6 Planning Data Management

Planning in the research project life cycle.

Figure 6.1: Planning in the research project life cycle.

Planning data management is distinct from the two-to-five-page data management plan (DMP) discussed in Chapter 5. Here we are spending a few weeks, maybe months, meeting regularly with our team and gathering information to develop detailed instructions for how we plan to manage data according to our DMP. This data management planning happens at the same time that the project team is planning for project implementation (e.g., how to collect data, how to hire staff, what supplies are needed, how to recruit participants, how to communicate with sites). Team members such as investigators, project coordinators, and data managers may be assisting in both planning processes.

6.1 Why spend time on planning?

Funder required data management plans are hopeful outlines for future practices. However, the broad theory behind our DMPs does not actually prepare us for the complex implementation of those plans in practice (Borycz 2021). Therefore, it is important to spend time, before your project begins, planning and preparing for data management. It is an upfront time investment, but this sort of slow science leads to better data outcomes. Reproducibility begins in the planning phase. Taking time to create, document, and train staff on data management standards before your project begins helps to ensure that your processes are implemented with fidelity and can be replicated consistently throughout the entire study.

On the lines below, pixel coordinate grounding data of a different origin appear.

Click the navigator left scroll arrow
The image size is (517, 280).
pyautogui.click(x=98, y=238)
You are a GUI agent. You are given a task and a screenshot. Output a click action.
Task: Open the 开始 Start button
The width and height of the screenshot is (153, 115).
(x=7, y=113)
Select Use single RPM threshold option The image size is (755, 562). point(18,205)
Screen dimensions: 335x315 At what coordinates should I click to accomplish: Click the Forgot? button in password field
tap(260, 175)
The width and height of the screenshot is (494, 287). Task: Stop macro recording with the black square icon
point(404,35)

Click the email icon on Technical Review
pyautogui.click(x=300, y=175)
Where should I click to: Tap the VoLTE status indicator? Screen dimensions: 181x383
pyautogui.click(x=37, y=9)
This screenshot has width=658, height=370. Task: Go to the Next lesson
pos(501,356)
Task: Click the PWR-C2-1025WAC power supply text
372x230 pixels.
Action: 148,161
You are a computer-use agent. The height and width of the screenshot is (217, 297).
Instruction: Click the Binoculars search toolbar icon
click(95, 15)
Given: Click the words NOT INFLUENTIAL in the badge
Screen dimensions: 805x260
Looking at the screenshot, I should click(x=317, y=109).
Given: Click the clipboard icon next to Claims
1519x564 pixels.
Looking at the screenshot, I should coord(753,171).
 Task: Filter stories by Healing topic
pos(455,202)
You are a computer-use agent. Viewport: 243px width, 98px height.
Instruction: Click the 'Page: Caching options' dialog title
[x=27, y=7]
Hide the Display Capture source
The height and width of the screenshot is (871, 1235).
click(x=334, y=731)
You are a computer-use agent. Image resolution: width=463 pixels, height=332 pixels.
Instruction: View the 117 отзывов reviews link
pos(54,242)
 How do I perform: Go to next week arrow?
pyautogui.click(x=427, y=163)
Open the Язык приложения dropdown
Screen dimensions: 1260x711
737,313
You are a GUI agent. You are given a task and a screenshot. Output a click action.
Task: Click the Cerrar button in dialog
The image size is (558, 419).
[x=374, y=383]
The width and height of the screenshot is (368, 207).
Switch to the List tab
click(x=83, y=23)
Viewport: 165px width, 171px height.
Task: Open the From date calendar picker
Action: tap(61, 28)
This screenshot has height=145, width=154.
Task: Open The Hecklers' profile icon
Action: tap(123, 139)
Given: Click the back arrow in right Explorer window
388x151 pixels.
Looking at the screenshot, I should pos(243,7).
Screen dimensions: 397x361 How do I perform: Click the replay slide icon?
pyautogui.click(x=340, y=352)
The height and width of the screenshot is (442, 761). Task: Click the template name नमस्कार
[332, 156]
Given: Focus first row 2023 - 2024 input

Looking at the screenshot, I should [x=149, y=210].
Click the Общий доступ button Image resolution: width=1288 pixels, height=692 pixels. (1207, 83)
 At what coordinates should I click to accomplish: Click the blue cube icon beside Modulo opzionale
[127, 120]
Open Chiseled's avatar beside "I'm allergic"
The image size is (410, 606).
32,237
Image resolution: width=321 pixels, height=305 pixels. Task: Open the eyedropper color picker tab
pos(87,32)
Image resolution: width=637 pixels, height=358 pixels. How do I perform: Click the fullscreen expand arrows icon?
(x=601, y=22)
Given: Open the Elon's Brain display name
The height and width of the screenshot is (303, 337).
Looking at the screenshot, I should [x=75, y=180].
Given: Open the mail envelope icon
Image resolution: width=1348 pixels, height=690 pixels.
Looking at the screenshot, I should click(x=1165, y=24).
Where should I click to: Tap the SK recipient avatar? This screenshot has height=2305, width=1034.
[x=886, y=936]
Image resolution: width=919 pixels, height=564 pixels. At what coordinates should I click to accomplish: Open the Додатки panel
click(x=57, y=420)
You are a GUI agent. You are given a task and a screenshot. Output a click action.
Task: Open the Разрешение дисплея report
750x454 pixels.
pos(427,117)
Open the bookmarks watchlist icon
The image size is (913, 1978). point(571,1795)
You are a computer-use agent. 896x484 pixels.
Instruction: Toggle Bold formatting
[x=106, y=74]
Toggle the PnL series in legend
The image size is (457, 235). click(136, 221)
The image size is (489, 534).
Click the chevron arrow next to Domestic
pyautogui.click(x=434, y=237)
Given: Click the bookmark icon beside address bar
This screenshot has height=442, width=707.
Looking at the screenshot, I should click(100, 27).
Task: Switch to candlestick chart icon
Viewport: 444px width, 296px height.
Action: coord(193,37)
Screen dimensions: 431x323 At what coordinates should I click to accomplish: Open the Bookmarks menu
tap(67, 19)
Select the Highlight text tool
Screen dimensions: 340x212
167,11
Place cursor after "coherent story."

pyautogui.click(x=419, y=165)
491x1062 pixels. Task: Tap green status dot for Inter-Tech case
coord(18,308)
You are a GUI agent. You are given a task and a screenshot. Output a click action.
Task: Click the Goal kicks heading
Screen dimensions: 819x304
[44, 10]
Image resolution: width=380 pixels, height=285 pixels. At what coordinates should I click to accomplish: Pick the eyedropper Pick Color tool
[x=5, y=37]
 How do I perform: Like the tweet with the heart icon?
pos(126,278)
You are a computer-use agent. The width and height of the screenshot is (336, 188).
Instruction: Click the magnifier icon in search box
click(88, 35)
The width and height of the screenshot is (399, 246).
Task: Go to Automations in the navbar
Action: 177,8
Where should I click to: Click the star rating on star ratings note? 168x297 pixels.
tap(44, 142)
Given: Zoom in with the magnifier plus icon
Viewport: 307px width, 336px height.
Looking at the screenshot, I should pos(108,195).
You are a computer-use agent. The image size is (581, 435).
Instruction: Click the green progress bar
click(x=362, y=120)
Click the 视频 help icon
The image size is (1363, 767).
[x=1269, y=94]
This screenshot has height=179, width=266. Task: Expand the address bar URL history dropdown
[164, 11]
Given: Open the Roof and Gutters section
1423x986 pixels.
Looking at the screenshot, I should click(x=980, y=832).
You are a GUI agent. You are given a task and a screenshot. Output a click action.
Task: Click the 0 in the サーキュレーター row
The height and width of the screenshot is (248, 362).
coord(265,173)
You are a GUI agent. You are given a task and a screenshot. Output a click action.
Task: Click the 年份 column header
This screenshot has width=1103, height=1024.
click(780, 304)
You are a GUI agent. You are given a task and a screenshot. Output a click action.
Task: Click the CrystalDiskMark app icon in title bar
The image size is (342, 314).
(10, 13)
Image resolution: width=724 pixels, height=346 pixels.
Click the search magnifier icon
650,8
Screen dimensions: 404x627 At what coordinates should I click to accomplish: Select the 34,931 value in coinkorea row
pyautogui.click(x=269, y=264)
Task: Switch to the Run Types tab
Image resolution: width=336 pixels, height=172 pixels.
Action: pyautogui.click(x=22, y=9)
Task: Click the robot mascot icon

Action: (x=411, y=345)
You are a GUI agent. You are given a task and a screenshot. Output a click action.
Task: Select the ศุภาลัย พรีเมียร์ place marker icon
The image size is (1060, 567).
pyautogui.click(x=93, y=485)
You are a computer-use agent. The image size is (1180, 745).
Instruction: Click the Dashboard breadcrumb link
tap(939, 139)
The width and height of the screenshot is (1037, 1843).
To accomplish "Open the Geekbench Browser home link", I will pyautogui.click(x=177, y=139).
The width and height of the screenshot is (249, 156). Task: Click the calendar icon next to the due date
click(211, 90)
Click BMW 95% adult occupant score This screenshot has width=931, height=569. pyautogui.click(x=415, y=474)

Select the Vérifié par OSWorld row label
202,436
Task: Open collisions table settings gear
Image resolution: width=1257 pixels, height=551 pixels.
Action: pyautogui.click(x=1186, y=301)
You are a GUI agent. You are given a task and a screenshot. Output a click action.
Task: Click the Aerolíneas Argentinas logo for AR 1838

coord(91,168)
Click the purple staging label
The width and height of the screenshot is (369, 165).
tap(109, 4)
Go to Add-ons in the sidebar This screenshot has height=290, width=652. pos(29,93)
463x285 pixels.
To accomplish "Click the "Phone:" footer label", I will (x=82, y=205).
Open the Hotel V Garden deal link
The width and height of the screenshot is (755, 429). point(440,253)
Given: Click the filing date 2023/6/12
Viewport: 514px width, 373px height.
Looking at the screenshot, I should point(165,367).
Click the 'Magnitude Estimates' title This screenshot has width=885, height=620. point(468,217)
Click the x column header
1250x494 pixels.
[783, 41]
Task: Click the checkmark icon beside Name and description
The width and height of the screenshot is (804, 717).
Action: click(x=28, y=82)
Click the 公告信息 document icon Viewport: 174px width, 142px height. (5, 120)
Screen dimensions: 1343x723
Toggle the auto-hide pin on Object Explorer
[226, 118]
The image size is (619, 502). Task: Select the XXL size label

Planning the day-to-day management of your project data has many other benefits as well. It allows you to anticipate and overcome barriers to managing your data, such as communication issues, training needs, or potential tool issues. This type of planning also saves you time in the long run, removing the last-minute scrambling that can occur when trying to organize your data at the end of a project. Last, this type of planning can mitigate errors. Viewing errors as problems created by poorly planned workflows, rather than individual failures, helps us to see how data management planning can lead to better data (Strand 2021). While data management planning cannot remove all chances of errors creeping into your data (Eaker 2016), it can most certainly reduce those errors and prevent them from “compounding over time” (Alston and Rick 2021, 4).

6.2 Goals of planning

This planning phase should include a series of regular meetings with core decision-makers. For this purpose, it can be helpful to form a data management working group (DMWG), consisting of investigators, key project staff, and other decision-makers (e.g., methodologists), who can attend planning meetings and provide feedback as needed throughout the project (Van Bochove, Alper, and Gu 2023). There are several goals to accomplish during these planning meetings:

  1. Further flesh out project goals laid out in a grant proposal (e.g., confirm measures being collected in your study).
  2. Finalize a timeline for goals (e.g., confirm the data collection timeline).
  3. Lay out specific tasks required to accomplish data management plans.
  4. Assign roles and responsibilities for specific tasks.
  5. Make decisions around how to manage tasks and communication.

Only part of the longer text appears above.